Answer

**step1** Understanding the problem

The problem asks for a proof of the vertical angle theorem. This theorem states that when two straight lines cross each other, the angles that are directly opposite to each other are equal in measure.

**step2** Setting up the scenario

Let's imagine two straight lines intersecting at a single point. When they cross, they create four angles around the point of intersection. We can label these angles for clarity. Let's call them Angle A, Angle B, Angle C, and Angle D.
Angle A is directly across from Angle C. These are vertical angles.
Angle B is directly across from Angle D. These are also vertical angles.

**step3** Identifying properties of angles on a straight line

A straight line always forms an angle of 180 degrees. When one line crosses another, it divides the straight line into two angles that together make up 180 degrees. These are called angles on a straight line, or supplementary angles.
For example, if we look at one of the straight lines, Angle A and Angle B are next to each other on that straight line. So, their measures add up to 180 degrees.
Similarly, Angle B and Angle C are next to each other on the other straight line, so their measures also add up to 180 degrees.

**step4** Using the property of supplementary angles

From the previous step, we know two important relationships:
1. The measure of Angle A added to the measure of Angle B equals 180 degrees.
2. The measure of Angle B added to the measure of Angle C equals 180 degrees.

**step5** Comparing the sums

Since both (Angle A + Angle B) and (Angle B + Angle C) are equal to 180 degrees, they must be equal to each other:
Measure of Angle A + Measure of Angle B = Measure of Angle B + Measure of Angle C.

**step6** Deriving the conclusion

In the equality "Measure of Angle A + Measure of Angle B = Measure of Angle B + Measure of Angle C", we can see that "Measure of Angle B" is present on both sides.

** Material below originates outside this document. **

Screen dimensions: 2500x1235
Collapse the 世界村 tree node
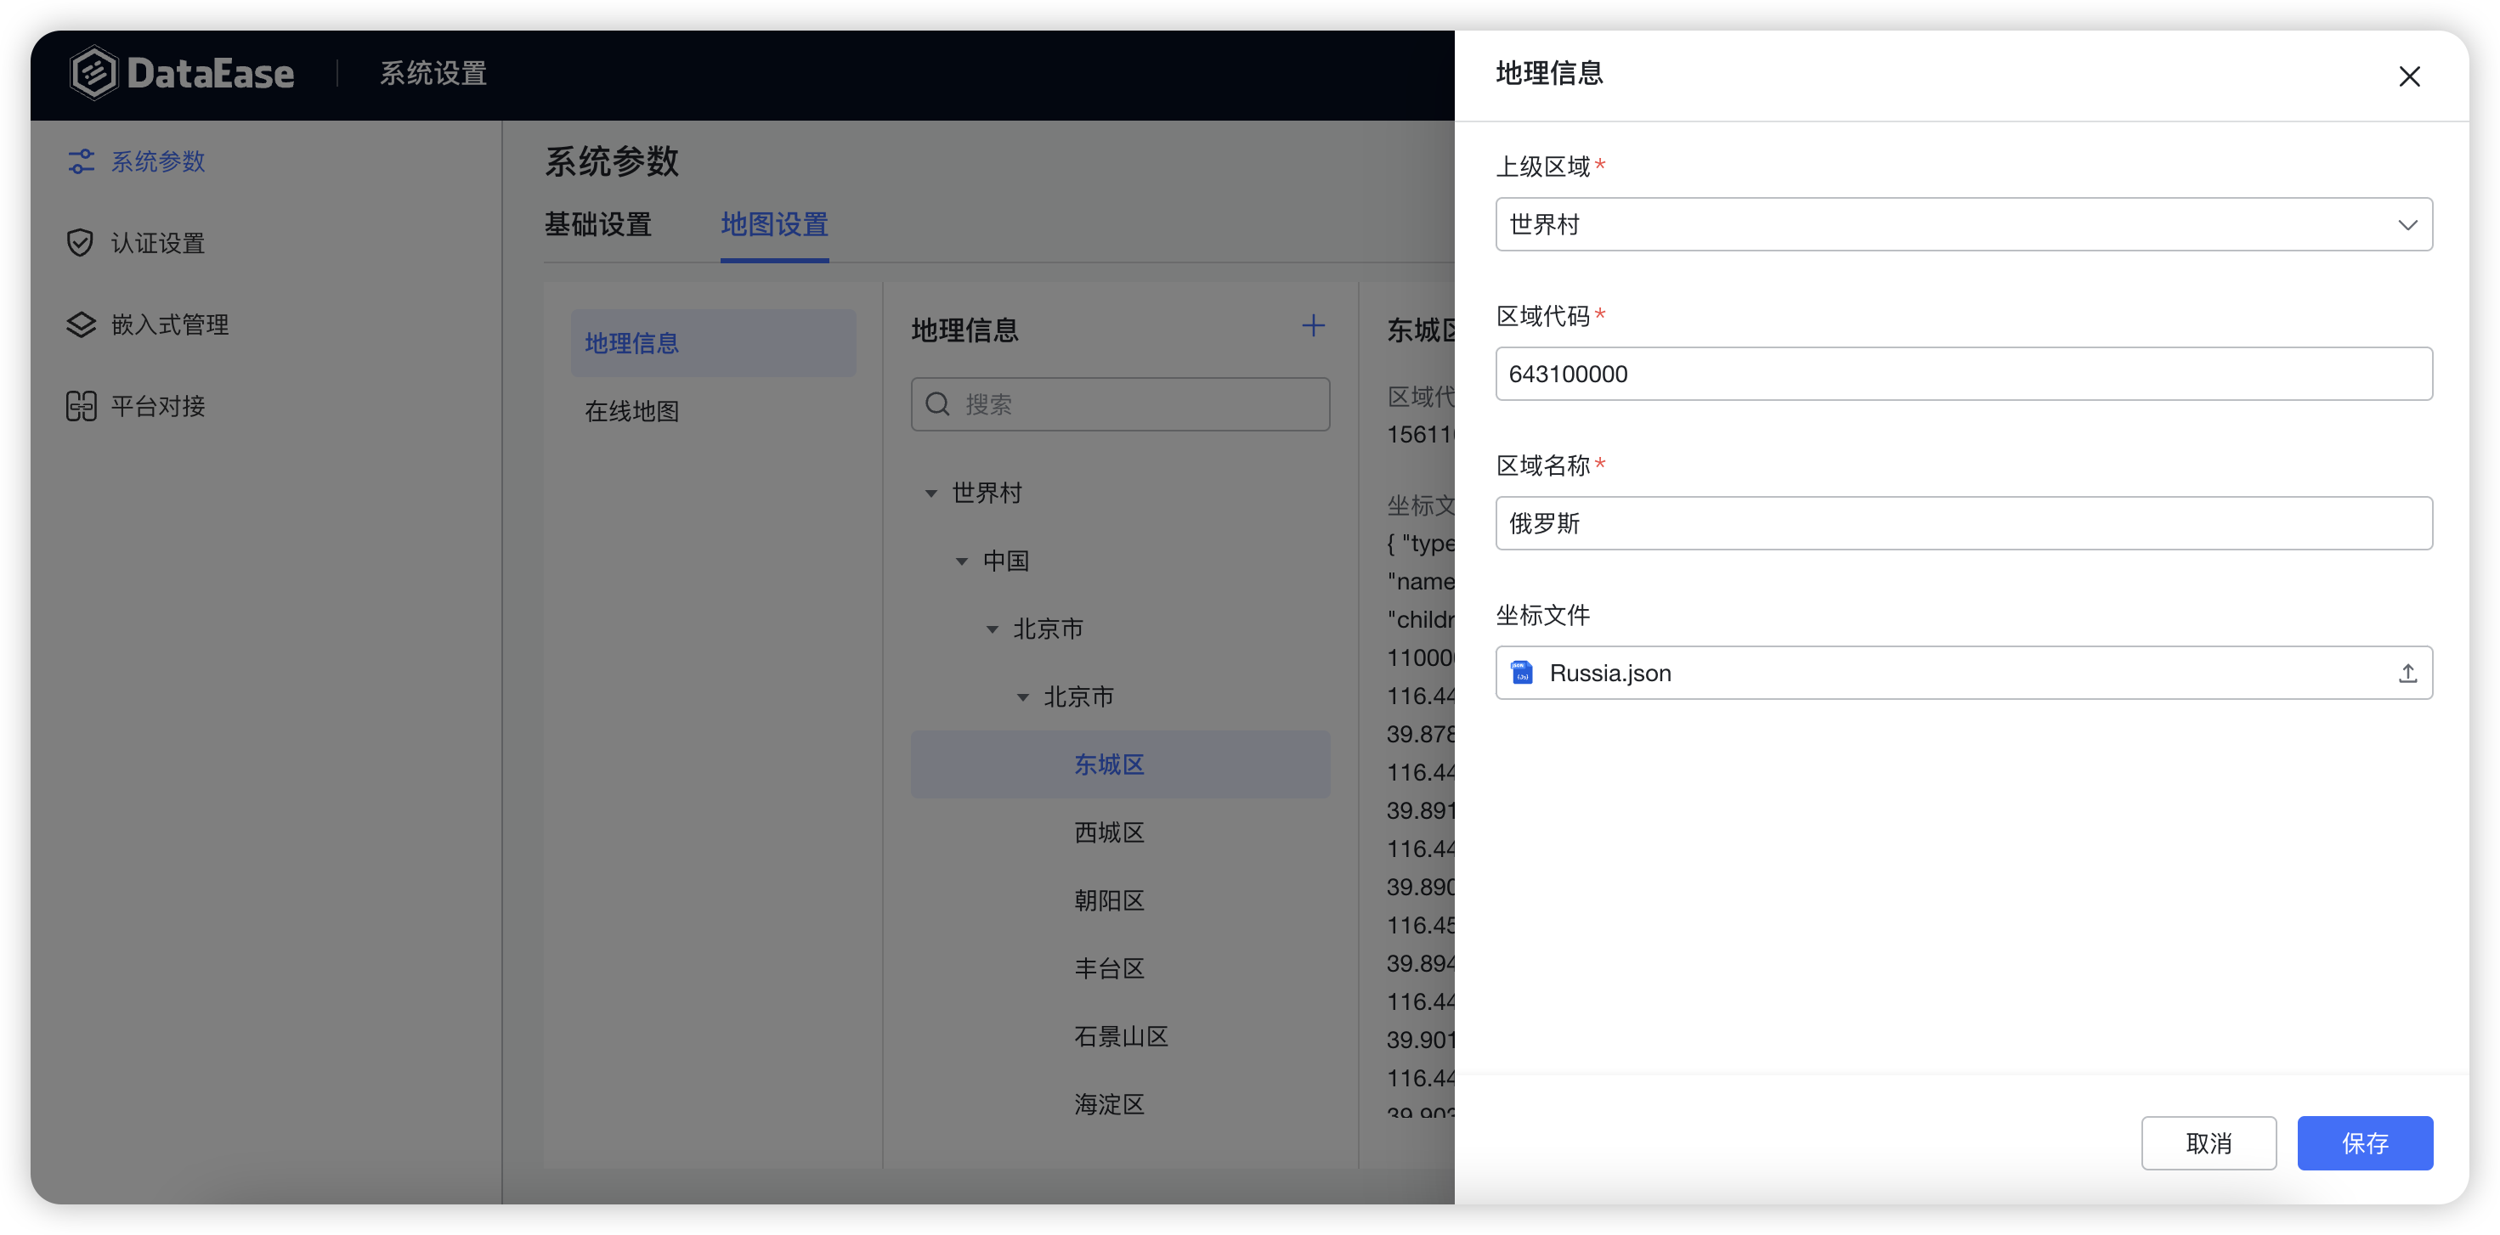(930, 493)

If we remove "Measure of Angle B" from both sides, the remaining parts must still be equal.
Therefore, the Measure of Angle A must be equal to the Measure of Angle C.
This proves that vertical angles (Angle A and Angle C) are equal. We can use the exact same logic to show that Angle B and Angle D are also equal, by considering Angle A + Angle D = 180 degrees and Angle A + Angle B = 180 degrees, which would lead to Angle D = Angle B. This completes the proof.